→ Work request:
What follows is a set of records; give them all back exactly.

→ Source records:

-------

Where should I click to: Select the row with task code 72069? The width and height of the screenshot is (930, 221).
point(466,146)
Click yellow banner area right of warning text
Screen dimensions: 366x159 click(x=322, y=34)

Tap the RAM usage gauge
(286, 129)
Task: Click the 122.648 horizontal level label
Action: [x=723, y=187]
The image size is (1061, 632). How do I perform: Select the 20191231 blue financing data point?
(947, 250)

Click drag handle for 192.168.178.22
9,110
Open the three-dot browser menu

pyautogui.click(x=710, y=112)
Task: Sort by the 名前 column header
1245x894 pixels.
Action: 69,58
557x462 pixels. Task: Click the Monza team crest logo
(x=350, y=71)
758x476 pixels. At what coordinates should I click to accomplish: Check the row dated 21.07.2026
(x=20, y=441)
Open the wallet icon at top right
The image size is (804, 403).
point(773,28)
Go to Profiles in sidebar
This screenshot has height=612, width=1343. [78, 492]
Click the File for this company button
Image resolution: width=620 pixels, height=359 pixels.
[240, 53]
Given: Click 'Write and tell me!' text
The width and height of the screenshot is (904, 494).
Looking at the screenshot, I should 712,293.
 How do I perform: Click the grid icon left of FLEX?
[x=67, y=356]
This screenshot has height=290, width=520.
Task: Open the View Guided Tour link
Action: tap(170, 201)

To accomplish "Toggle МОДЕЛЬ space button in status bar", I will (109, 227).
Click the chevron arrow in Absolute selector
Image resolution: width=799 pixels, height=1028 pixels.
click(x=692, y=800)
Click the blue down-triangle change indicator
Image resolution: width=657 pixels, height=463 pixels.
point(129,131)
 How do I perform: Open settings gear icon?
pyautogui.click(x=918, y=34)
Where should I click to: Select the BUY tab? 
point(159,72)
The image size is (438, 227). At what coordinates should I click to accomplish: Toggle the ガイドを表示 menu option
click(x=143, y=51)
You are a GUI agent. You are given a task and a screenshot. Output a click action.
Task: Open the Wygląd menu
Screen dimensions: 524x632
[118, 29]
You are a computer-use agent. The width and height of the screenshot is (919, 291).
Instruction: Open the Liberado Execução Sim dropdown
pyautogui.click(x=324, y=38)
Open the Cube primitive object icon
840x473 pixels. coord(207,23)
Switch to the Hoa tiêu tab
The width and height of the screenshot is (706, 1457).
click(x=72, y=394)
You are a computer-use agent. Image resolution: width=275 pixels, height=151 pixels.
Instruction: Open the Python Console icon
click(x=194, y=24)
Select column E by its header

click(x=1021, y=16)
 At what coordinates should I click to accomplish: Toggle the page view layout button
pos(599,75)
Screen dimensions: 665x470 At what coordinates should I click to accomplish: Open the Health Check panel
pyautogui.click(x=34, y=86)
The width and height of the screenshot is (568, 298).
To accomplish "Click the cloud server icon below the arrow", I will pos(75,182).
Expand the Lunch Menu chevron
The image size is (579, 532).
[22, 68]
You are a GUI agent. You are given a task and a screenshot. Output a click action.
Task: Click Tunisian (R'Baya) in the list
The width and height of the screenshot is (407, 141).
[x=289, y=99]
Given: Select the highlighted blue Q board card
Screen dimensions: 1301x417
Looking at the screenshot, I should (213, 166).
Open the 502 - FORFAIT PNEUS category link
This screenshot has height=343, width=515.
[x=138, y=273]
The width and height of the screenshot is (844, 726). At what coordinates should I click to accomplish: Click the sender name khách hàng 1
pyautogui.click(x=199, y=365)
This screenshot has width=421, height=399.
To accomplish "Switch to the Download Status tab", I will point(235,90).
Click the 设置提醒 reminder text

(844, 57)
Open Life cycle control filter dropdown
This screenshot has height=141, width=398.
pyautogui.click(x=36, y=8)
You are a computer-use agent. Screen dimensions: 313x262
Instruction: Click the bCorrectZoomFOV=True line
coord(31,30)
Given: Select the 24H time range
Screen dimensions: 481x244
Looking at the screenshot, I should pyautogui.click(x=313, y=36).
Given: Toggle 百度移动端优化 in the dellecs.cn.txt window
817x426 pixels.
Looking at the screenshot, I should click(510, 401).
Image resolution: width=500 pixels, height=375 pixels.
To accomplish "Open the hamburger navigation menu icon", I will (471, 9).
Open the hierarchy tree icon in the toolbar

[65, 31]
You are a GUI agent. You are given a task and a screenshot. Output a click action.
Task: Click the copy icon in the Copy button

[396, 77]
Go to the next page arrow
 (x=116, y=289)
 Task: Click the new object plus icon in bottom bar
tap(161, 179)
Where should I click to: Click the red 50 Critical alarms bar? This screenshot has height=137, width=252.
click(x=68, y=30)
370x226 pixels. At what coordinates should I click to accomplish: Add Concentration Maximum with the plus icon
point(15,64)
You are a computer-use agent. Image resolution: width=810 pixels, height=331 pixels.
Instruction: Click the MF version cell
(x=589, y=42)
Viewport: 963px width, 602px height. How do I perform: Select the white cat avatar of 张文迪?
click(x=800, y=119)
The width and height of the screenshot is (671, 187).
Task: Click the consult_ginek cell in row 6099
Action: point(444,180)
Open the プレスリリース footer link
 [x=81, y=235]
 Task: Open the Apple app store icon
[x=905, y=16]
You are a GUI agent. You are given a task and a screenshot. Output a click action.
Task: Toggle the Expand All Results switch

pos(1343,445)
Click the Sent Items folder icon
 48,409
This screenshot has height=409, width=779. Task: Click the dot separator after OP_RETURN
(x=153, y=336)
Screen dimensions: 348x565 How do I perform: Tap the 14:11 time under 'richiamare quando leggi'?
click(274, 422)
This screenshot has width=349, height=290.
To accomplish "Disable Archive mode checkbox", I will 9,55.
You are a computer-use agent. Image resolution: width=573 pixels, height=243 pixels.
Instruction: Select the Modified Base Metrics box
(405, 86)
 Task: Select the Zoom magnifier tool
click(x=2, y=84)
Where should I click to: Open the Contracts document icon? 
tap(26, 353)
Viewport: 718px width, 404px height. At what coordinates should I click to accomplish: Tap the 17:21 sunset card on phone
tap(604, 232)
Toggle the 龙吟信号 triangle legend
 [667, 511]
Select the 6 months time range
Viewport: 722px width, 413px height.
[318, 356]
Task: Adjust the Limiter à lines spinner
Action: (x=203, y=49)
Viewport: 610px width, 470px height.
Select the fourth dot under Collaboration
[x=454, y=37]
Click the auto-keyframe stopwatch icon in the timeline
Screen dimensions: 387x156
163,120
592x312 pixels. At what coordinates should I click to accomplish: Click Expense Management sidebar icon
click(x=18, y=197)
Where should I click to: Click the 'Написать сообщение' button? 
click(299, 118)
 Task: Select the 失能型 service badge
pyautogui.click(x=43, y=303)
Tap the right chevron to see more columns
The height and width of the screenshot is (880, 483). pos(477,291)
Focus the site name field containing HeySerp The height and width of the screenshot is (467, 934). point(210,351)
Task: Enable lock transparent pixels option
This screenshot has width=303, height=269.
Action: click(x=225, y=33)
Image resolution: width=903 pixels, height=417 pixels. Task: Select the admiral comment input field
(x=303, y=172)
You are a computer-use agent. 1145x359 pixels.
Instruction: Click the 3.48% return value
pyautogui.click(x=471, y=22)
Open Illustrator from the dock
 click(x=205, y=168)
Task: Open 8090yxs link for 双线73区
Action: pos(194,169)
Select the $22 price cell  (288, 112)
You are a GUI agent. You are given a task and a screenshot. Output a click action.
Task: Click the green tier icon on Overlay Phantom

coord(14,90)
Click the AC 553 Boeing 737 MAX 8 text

-------

→ Reply to the exercise:
Where should I click to: Select the row with task code 72069? The width and height of the screenshot is (930, 221).
point(466,146)
Click yellow banner area right of warning text
Screen dimensions: 366x159 click(x=322, y=34)

Tap the RAM usage gauge
(286, 129)
Task: Click the 122.648 horizontal level label
Action: [x=723, y=187]
The image size is (1061, 632). How do I perform: Select the 20191231 blue financing data point?
(947, 250)

Click drag handle for 192.168.178.22
9,110
Open the three-dot browser menu

pyautogui.click(x=710, y=112)
Task: Sort by the 名前 column header
1245x894 pixels.
Action: 69,58
557x462 pixels. Task: Click the Monza team crest logo
(x=350, y=71)
758x476 pixels. At what coordinates should I click to accomplish: Check the row dated 21.07.2026
(x=20, y=441)
Open the wallet icon at top right
The image size is (804, 403).
point(773,28)
Go to Profiles in sidebar
This screenshot has height=612, width=1343. [78, 492]
Click the File for this company button
Image resolution: width=620 pixels, height=359 pixels.
[240, 53]
Given: Click 'Write and tell me!' text
The width and height of the screenshot is (904, 494).
Looking at the screenshot, I should 712,293.
 How do I perform: Click the grid icon left of FLEX?
[x=67, y=356]
This screenshot has height=290, width=520.
Task: Open the View Guided Tour link
Action: tap(170, 201)

To accomplish "Toggle МОДЕЛЬ space button in status bar", I will (109, 227).
Click the chevron arrow in Absolute selector
Image resolution: width=799 pixels, height=1028 pixels.
click(x=692, y=800)
Click the blue down-triangle change indicator
Image resolution: width=657 pixels, height=463 pixels.
point(129,131)
 How do I perform: Open settings gear icon?
pyautogui.click(x=918, y=34)
Where should I click to: Select the BUY tab? 
point(159,72)
The image size is (438, 227). At what coordinates should I click to accomplish: Toggle the ガイドを表示 menu option
click(x=143, y=51)
You are a GUI agent. You are given a task and a screenshot. Output a click action.
Task: Open the Wygląd menu
Screen dimensions: 524x632
[118, 29]
You are a computer-use agent. The width and height of the screenshot is (919, 291).
Instruction: Open the Liberado Execução Sim dropdown
pyautogui.click(x=324, y=38)
Open the Cube primitive object icon
840x473 pixels. coord(207,23)
Switch to the Hoa tiêu tab
The width and height of the screenshot is (706, 1457).
click(x=72, y=394)
You are a computer-use agent. Image resolution: width=275 pixels, height=151 pixels.
Instruction: Open the Python Console icon
click(x=194, y=24)
Select column E by its header

click(x=1021, y=16)
 At what coordinates should I click to accomplish: Toggle the page view layout button
pos(599,75)
Screen dimensions: 665x470 At what coordinates should I click to accomplish: Open the Health Check panel
pyautogui.click(x=34, y=86)
The width and height of the screenshot is (568, 298).
To accomplish "Click the cloud server icon below the arrow", I will pos(75,182).
Expand the Lunch Menu chevron
The image size is (579, 532).
[22, 68]
You are a GUI agent. You are given a task and a screenshot. Output a click action.
Task: Click Tunisian (R'Baya) in the list
The width and height of the screenshot is (407, 141).
[x=289, y=99]
Given: Select the highlighted blue Q board card
Screen dimensions: 1301x417
Looking at the screenshot, I should (213, 166).
Open the 502 - FORFAIT PNEUS category link
This screenshot has height=343, width=515.
[x=138, y=273]
The width and height of the screenshot is (844, 726). At what coordinates should I click to accomplish: Click the sender name khách hàng 1
pyautogui.click(x=199, y=365)
This screenshot has width=421, height=399.
To accomplish "Switch to the Download Status tab", I will point(235,90).
Click the 设置提醒 reminder text

(844, 57)
Open Life cycle control filter dropdown
This screenshot has height=141, width=398.
pyautogui.click(x=36, y=8)
You are a computer-use agent. Screen dimensions: 313x262
Instruction: Click the bCorrectZoomFOV=True line
coord(31,30)
Given: Select the 24H time range
Screen dimensions: 481x244
Looking at the screenshot, I should pyautogui.click(x=313, y=36).
Given: Toggle 百度移动端优化 in the dellecs.cn.txt window
817x426 pixels.
Looking at the screenshot, I should click(510, 401).
Image resolution: width=500 pixels, height=375 pixels.
To accomplish "Open the hamburger navigation menu icon", I will (471, 9).
Open the hierarchy tree icon in the toolbar

[65, 31]
You are a GUI agent. You are given a task and a screenshot. Output a click action.
Task: Click the copy icon in the Copy button

[396, 77]
Go to the next page arrow
 (x=116, y=289)
 Task: Click the new object plus icon in bottom bar
tap(161, 179)
Where should I click to: Click the red 50 Critical alarms bar? This screenshot has height=137, width=252.
click(x=68, y=30)
370x226 pixels. At what coordinates should I click to accomplish: Add Concentration Maximum with the plus icon
point(15,64)
You are a computer-use agent. Image resolution: width=810 pixels, height=331 pixels.
Instruction: Click the MF version cell
(x=589, y=42)
Viewport: 963px width, 602px height. How do I perform: Select the white cat avatar of 张文迪?
click(x=800, y=119)
The width and height of the screenshot is (671, 187).
Task: Click the consult_ginek cell in row 6099
Action: point(444,180)
Open the プレスリリース footer link
 [x=81, y=235]
 Task: Open the Apple app store icon
[x=905, y=16]
You are a GUI agent. You are given a task and a screenshot. Output a click action.
Task: Toggle the Expand All Results switch

pos(1343,445)
Click the Sent Items folder icon
 48,409
This screenshot has height=409, width=779. Task: Click the dot separator after OP_RETURN
(x=153, y=336)
Screen dimensions: 348x565 How do I perform: Tap the 14:11 time under 'richiamare quando leggi'?
click(274, 422)
This screenshot has width=349, height=290.
To accomplish "Disable Archive mode checkbox", I will 9,55.
You are a computer-use agent. Image resolution: width=573 pixels, height=243 pixels.
Instruction: Select the Modified Base Metrics box
(405, 86)
 Task: Select the Zoom magnifier tool
click(x=2, y=84)
Where should I click to: Open the Contracts document icon? 
tap(26, 353)
Viewport: 718px width, 404px height. At what coordinates should I click to accomplish: Tap the 17:21 sunset card on phone
tap(604, 232)
Toggle the 龙吟信号 triangle legend
 [667, 511]
Select the 6 months time range
Viewport: 722px width, 413px height.
[318, 356]
Task: Adjust the Limiter à lines spinner
Action: (x=203, y=49)
Viewport: 610px width, 470px height.
Select the fourth dot under Collaboration
[x=454, y=37]
Click the auto-keyframe stopwatch icon in the timeline
Screen dimensions: 387x156
163,120
592x312 pixels. At what coordinates should I click to accomplish: Click Expense Management sidebar icon
click(x=18, y=197)
Where should I click to: Click the 'Написать сообщение' button? 
click(299, 118)
 Task: Select the 失能型 service badge
pyautogui.click(x=43, y=303)
Tap the right chevron to see more columns
The height and width of the screenshot is (880, 483). pos(477,291)
Focus the site name field containing HeySerp The height and width of the screenshot is (467, 934). point(210,351)
Task: Enable lock transparent pixels option
This screenshot has width=303, height=269.
Action: click(x=225, y=33)
Image resolution: width=903 pixels, height=417 pixels. Task: Select the admiral comment input field
(x=303, y=172)
You are a computer-use agent. 1145x359 pixels.
Instruction: Click the 3.48% return value
pyautogui.click(x=471, y=22)
Open Illustrator from the dock
 click(x=205, y=168)
Task: Open 8090yxs link for 双线73区
Action: pos(194,169)
Select the $22 price cell  (288, 112)
You are a GUI agent. You are given a task and a screenshot. Output a click action.
Task: Click the green tier icon on Overlay Phantom

coord(14,90)
Click the AC 553 Boeing 737 MAX 8 text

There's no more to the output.